# Exercise:
What you give back should be only the lines from the one holding "Screen dimensions: 499x455" through the final line of the records, each reproduced exactly.

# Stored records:
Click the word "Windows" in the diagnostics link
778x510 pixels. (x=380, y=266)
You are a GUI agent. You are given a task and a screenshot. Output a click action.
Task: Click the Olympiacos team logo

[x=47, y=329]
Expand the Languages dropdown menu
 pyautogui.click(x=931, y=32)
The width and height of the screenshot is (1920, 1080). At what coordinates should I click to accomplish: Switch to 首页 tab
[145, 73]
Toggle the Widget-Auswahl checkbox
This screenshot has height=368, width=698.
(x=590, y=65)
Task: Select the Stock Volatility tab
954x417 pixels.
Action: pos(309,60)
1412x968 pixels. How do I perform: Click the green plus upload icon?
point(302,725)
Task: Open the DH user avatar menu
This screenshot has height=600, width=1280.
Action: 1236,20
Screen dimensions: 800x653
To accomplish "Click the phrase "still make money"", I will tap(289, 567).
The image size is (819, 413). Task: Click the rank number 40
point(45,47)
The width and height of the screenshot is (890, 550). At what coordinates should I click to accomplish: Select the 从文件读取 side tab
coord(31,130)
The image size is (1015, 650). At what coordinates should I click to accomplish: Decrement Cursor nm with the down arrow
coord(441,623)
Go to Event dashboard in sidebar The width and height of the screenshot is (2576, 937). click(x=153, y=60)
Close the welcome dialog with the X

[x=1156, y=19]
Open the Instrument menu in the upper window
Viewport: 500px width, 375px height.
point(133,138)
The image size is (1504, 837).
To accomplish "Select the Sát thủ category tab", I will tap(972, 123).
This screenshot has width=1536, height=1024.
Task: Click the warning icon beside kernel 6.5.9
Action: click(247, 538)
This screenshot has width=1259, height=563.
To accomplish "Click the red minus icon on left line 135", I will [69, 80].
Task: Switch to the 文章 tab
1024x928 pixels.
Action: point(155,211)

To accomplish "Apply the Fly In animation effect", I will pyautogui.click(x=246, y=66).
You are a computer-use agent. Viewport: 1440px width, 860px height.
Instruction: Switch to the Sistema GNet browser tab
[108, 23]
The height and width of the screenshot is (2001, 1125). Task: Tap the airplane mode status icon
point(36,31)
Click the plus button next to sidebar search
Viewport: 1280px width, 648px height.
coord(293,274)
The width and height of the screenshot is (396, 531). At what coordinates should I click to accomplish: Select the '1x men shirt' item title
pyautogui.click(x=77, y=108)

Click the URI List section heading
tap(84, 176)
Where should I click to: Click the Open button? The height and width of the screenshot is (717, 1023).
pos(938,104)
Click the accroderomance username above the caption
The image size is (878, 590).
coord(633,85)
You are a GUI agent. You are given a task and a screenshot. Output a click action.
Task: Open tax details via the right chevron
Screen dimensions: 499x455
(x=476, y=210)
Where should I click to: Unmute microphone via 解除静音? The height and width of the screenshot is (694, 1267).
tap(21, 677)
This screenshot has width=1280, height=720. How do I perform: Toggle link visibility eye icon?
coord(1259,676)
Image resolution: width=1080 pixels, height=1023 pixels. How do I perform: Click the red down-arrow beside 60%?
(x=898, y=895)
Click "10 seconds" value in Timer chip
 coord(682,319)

# Solution to the problem:
Screen dimensions: 499x455
(x=476, y=210)
Where should I click to: Unmute microphone via 解除静音? The height and width of the screenshot is (694, 1267).
tap(21, 677)
This screenshot has width=1280, height=720. How do I perform: Toggle link visibility eye icon?
coord(1259,676)
Image resolution: width=1080 pixels, height=1023 pixels. How do I perform: Click the red down-arrow beside 60%?
(x=898, y=895)
Click "10 seconds" value in Timer chip
 coord(682,319)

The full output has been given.